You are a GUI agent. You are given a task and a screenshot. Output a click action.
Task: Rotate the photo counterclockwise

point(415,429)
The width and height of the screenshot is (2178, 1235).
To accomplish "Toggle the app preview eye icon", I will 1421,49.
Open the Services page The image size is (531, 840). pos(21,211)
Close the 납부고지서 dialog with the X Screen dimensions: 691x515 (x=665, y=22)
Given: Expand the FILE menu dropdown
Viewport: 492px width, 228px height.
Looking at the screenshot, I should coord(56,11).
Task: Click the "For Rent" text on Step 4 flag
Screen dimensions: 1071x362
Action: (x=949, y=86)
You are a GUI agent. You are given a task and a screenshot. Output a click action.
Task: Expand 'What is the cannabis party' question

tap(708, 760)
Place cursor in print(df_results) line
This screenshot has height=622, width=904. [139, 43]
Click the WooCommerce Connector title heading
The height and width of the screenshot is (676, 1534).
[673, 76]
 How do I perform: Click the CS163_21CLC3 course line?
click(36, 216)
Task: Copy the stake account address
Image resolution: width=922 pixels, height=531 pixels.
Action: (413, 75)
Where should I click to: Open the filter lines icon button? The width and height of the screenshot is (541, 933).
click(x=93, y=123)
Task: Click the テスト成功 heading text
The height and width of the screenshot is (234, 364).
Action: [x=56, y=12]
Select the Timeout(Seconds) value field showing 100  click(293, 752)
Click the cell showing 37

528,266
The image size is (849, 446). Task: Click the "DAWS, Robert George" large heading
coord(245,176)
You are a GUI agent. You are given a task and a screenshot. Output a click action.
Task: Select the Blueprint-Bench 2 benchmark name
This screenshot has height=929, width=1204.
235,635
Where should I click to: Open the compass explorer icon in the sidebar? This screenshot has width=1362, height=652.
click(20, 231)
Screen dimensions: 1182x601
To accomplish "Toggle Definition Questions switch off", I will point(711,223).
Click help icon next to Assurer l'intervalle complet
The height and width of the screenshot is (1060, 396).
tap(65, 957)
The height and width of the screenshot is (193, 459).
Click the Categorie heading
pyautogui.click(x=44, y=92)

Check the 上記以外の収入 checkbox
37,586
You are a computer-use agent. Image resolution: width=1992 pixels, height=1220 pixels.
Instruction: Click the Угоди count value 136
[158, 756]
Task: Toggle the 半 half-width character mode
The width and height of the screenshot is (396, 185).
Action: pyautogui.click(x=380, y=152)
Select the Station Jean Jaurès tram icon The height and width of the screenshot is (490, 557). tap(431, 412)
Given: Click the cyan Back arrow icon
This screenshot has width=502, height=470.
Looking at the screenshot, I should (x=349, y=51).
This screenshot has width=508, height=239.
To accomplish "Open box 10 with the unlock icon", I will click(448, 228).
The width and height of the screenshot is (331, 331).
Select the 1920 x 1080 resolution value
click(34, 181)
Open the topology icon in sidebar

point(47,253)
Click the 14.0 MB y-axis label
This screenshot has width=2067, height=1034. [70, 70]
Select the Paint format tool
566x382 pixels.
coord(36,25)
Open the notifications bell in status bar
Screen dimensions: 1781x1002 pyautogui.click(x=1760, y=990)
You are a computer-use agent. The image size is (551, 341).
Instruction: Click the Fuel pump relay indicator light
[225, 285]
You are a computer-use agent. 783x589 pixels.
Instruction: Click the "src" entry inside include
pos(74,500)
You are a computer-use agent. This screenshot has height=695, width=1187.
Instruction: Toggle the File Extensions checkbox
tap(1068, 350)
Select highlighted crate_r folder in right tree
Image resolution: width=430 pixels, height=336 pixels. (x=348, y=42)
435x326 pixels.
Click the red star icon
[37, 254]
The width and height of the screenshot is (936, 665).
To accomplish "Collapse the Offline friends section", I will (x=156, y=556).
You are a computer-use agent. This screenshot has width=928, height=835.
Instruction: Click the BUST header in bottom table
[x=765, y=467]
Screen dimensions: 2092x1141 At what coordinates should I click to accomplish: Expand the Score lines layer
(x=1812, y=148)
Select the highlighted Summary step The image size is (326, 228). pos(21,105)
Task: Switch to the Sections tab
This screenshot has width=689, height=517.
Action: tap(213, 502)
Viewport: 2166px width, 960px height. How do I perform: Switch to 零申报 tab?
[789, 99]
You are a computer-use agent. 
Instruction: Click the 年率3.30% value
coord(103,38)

What to do:
Output every row above as a JSON list of strings, one string per line, leaving out blank lines.

Exercise solution:
[
  "You are a GUI agent. You are given a task and a screenshot. Output a click action.",
  "Task: Rotate the photo counterclockwise",
  "point(415,429)",
  "The width and height of the screenshot is (2178, 1235).",
  "To accomplish \"Toggle the app preview eye icon\", I will 1421,49.",
  "Open the Services page The image size is (531, 840). pos(21,211)",
  "Close the 납부고지서 dialog with the X Screen dimensions: 691x515 (x=665, y=22)",
  "Given: Expand the FILE menu dropdown",
  "Viewport: 492px width, 228px height.",
  "Looking at the screenshot, I should coord(56,11).",
  "Task: Click the \"For Rent\" text on Step 4 flag",
  "Screen dimensions: 1071x362",
  "Action: (x=949, y=86)",
  "You are a GUI agent. You are given a task and a screenshot. Output a click action.",
  "Task: Expand 'What is the cannabis party' question",
  "tap(708, 760)",
  "Place cursor in print(df_results) line",
  "This screenshot has height=622, width=904. [139, 43]",
  "Click the WooCommerce Connector title heading",
  "The height and width of the screenshot is (676, 1534).",
  "[673, 76]",
  " How do I perform: Click the CS163_21CLC3 course line?",
  "click(36, 216)",
  "Task: Copy the stake account address",
  "Image resolution: width=922 pixels, height=531 pixels.",
  "Action: (413, 75)",
  "Where should I click to: Open the filter lines icon button? The width and height of the screenshot is (541, 933).",
  "click(x=93, y=123)",
  "Task: Click the テスト成功 heading text",
  "The height and width of the screenshot is (234, 364).",
  "Action: [x=56, y=12]",
  "Select the Timeout(Seconds) value field showing 100  click(293, 752)",
  "Click the cell showing 37",
  "528,266",
  "The image size is (849, 446). Task: Click the \"DAWS, Robert George\" large heading",
  "coord(245,176)",
  "You are a GUI agent. You are given a task and a screenshot. Output a click action.",
  "Task: Select the Blueprint-Bench 2 benchmark name",
  "This screenshot has height=929, width=1204.",
  "235,635",
  "Where should I click to: Open the compass explorer icon in the sidebar? This screenshot has width=1362, height=652.",
  "click(20, 231)",
  "Screen dimensions: 1182x601",
  "To accomplish \"Toggle Definition Questions switch off\", I will point(711,223).",
  "Click help icon next to Assurer l'intervalle complet",
  "The height and width of the screenshot is (1060, 396).",
  "tap(65, 957)",
  "The height and width of the screenshot is (193, 459).",
  "Click the Categorie heading",
  "pyautogui.click(x=44, y=92)",
  "Check the 上記以外の収入 checkbox",
  "37,586",
  "You are a computer-use agent. Image resolution: width=1992 pixels, height=1220 pixels.",
  "Instruction: Click the Угоди count value 136",
  "[158, 756]",
  "Task: Toggle the 半 half-width character mode",
  "The width and height of the screenshot is (396, 185).",
  "Action: pyautogui.click(x=380, y=152)",
  "Select the Station Jean Jaurès tram icon The height and width of the screenshot is (490, 557). tap(431, 412)",
  "Given: Click the cyan Back arrow icon",
  "This screenshot has width=502, height=470.",
  "Looking at the screenshot, I should (x=349, y=51).",
  "This screenshot has width=508, height=239.",
  "To accomplish \"Open box 10 with the unlock icon\", I will click(448, 228).",
  "The width and height of the screenshot is (331, 331).",
  "Select the 1920 x 1080 resolution value",
  "click(34, 181)",
  "Open the topology icon in sidebar",
  "point(47,253)",
  "Click the 14.0 MB y-axis label",
  "This screenshot has width=2067, height=1034. [70, 70]",
  "Select the Paint format tool",
  "566x382 pixels.",
  "coord(36,25)",
  "Open the notifications bell in status bar",
  "Screen dimensions: 1781x1002 pyautogui.click(x=1760, y=990)",
  "You are a computer-use agent. The image size is (551, 341).",
  "Instruction: Click the Fuel pump relay indicator light",
  "[225, 285]",
  "You are a computer-use agent. 783x589 pixels.",
  "Instruction: Click the \"src\" entry inside include",
  "pos(74,500)",
  "You are a computer-use agent. This screenshot has height=695, width=1187.",
  "Instruction: Toggle the File Extensions checkbox",
  "tap(1068, 350)",
  "Select highlighted crate_r folder in right tree",
  "Image resolution: width=430 pixels, height=336 pixels. (x=348, y=42)",
  "435x326 pixels.",
  "Click the red star icon",
  "[37, 254]",
  "The width and height of the screenshot is (936, 665).",
  "To accomplish \"Collapse the Offline friends section\", I will (x=156, y=556).",
  "You are a computer-use agent. This screenshot has width=928, height=835.",
  "Instruction: Click the BUST header in bottom table",
  "[x=765, y=467]",
  "Screen dimensions: 2092x1141 At what coordinates should I click to accomplish: Expand the Score lines layer",
  "(x=1812, y=148)",
  "Select the highlighted Summary step The image size is (326, 228). pos(21,105)",
  "Task: Switch to the Sections tab",
  "This screenshot has width=689, height=517.",
  "Action: tap(213, 502)",
  "Viewport: 2166px width, 960px height. How do I perform: Switch to 零申报 tab?",
  "[789, 99]",
  "You are a computer-use agent. ",
  "Instruction: Click the 年率3.30% value",
  "coord(103,38)"
]